In terms of consumer spending, it feels like 2009 all over again as shoppers clamp down on their wallets. But retail exchange traded funds (ETFs) have managed to cope with the ever-changing tides.
How’s this for a bad omen? The Deloitte Consumer Spending Index tanked its hardest in July, mostly due to the anemic housing market. The index attempts to track consumer cash flow as an indicator of future consumer spending.
Timothy R. Homan for Bloomberg reports that consumer spending, pending home sales and factory orders were all weaker than projected in June, indicating that any momentum consumers had is on the wane.
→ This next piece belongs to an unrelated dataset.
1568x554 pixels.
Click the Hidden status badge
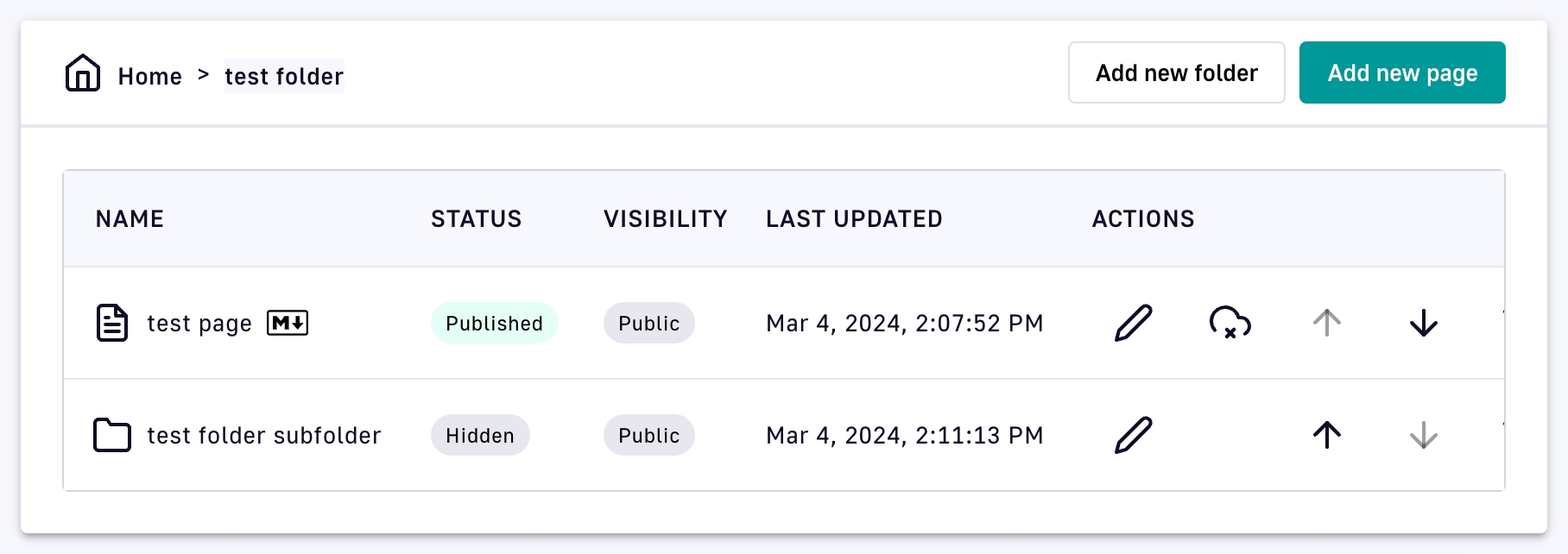tap(480, 436)
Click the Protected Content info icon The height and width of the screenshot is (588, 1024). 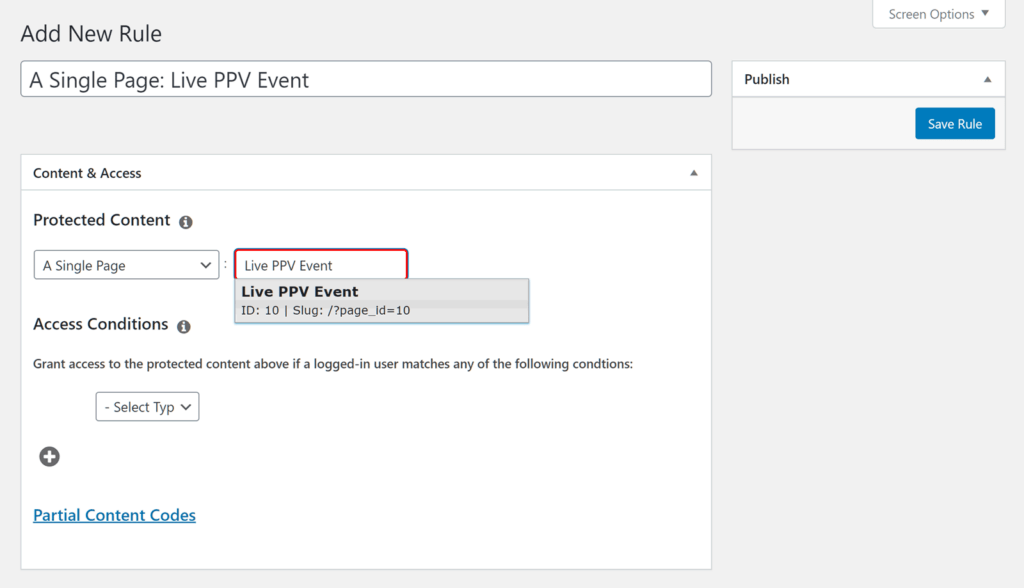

Now might be an ideal time to play retail via ETFs instead of picking single stocks. Although several value-focused retailers have posted strong earnings for the second quarter, retail is not always such a predictable sector. For example, you’d think that with real estate being so depressed, home-improvement retailers wouldn’t deliver good earnings. But Home Depot (NYSE: HD) and Lowe’s (NYSE: LOW) both managed to have solid quarters. [Pockets Of Strength For Retail ETFs.]
Don Dion for The Street favors SPDR S&P Retail (NYSEArca: XRT) as a consumer-spending play. It’s not top-heavy; the largest component, Priceline (NYSE: PLCN), is 2.7% of the fund. It also gives broad exposure to the sector, including luxury jewelry stores, department stores, small chains and value-focused retailers (such as Priceline). XRT is up 6.3% year-to-date. [Consumer ETFs Go Global.]